Andy Bell's cover of The Sabres Of Paradise's Smokebelch was begun on the day of Andrew Weatherall's death, 17th February 2020, and finished in late summer/ early autumn 2023 when I emailed Andy to ask him if he had a track for our then unreleased pipe dream album Sounds From The Flightpath Estate Volume 1. Andy's reply contained the completed cover and as soon as we listened to it, we knew it would close the album. Smokebelch itself began life as a cover version of L.B. Bad's New Age Of Faith.

Joao Leao's bossa nova flecked cover of Nick Drake's One Of These Things First, a song from Nick's 1971 album Bryter Later, came out as a 7" single on Toronto's Local Dish label and was posted here two weeks ago. 

Calexico's cover of Love's 1967 classic Alone Again Or doesn't stray too far from the original- Calexico were surely destined to cover it through with their combination of desert indie and mariachi horns. I thought I had a dub version of Alone Again Or- it sounded superb, dub groove, those horns and a snatch of vocal but I must have dreamt it. 

Rowland S. Howard's Pop Crimes was the former Birthday Party guitarist's second solo album. He was undergoing treatment for liver cancer at the time and died two months after it was released. Under those circumstances Talk Talk's Life's What You Make (second line, 'can't escape it') takes on a different meaning. Rowland's guitar playing- in fact just the way he held and approached the guitar- is pretty unique. His roiling guitar lines and feedback, the metallic clang and grim vocal delivery take the song into new places- which is what a cover version should do really. 

Moon Duo are represented twice here. First their cover of Black Sabbath's Planet Caravan was a summer 2020 release, their version of the 1970 original a chilled and weightless cosmic take. Their version of The Stooges' No Fun is from a 2018 12" single with Alan Vega's Jukebox Babe on the other side. Sonic Boom produced it. Again, a blank eyed, calmed down take on Iggy's 1969 proto- punk classic. 

The Liminanas released a compilation of singles and other rarities in 2015, I've Got Trouble In Mind Vol. 2 which included this cover version of Angels And Devils, an Echo And The Bunnymen B-side. The Liminanas, French psyche/ garage band par excellence, take The Bunnymen's Mo Tucker stomp and turn it Gallic. 

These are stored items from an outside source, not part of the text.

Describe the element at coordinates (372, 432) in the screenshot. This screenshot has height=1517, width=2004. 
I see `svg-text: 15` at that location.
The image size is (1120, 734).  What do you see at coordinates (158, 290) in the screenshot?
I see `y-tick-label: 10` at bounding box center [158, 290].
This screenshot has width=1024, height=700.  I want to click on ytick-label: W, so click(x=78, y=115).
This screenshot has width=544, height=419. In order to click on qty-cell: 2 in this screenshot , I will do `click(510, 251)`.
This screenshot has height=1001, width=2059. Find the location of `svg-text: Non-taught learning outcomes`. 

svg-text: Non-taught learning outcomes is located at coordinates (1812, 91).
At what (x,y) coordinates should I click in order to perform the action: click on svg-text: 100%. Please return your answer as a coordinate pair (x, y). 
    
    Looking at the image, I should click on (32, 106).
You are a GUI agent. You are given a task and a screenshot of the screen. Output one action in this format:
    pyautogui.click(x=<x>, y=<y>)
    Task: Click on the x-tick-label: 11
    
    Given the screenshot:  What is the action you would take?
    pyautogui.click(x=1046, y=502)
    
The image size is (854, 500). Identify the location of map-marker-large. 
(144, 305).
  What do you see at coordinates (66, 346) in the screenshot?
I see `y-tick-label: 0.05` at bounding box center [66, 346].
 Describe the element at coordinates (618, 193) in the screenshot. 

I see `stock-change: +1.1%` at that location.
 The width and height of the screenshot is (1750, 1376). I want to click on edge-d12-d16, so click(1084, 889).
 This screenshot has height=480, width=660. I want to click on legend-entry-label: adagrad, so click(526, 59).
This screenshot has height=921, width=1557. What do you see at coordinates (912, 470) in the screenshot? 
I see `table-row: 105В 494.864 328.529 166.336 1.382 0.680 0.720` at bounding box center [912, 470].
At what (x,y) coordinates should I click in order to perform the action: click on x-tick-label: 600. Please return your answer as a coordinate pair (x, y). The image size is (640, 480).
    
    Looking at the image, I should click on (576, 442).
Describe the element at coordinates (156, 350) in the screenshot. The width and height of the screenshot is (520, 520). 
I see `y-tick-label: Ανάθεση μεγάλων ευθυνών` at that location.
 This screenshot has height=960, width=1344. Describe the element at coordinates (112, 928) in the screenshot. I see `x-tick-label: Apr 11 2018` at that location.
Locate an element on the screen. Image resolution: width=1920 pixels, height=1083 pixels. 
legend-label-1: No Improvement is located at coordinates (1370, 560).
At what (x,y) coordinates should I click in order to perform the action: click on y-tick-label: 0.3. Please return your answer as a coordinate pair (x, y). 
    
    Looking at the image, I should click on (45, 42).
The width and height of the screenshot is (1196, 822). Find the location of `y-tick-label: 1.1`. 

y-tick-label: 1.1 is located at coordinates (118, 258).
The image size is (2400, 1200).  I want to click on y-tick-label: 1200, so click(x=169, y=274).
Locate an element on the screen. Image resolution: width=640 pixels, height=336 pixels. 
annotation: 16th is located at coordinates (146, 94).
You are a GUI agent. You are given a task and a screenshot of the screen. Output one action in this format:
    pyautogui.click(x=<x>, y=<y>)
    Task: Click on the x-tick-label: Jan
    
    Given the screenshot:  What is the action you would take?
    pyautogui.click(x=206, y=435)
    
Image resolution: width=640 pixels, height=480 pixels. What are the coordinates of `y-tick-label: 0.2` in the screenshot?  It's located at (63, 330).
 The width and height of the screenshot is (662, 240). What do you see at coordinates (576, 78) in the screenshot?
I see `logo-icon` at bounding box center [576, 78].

Thurston Moore's cover of The Velvet Underground's Temptation Inside Your Heart came out in September, a song he's been playing live for some time, MBV bassist Debbie Goodge plays the bass (as she does when Thurston plays live). Lou Reed's song first saw the light of dark on the 1985 outtakes album VU and has been a favorite of mine since the late 80s. Thurston more than does it justice.

Tuesday, 5 May 2020

Planet Caravan


Brand new from Moon Duo is this ten minute odyssey, a very chilled psychedelic cover of Black Sabbath's Planet Caravan. It appears on a tribute album called What Is This That Stands Before Me?, a compilation of covers of Sabbath songs by bands on Sacred Bones Records. If you like Moon Duo (I know some of you do, and if you don't, you should) you'll love this. Sabbath Bloody Sabbath. Duo Blissed Out Duo. This is so good and so beautiful it practically works as medicine.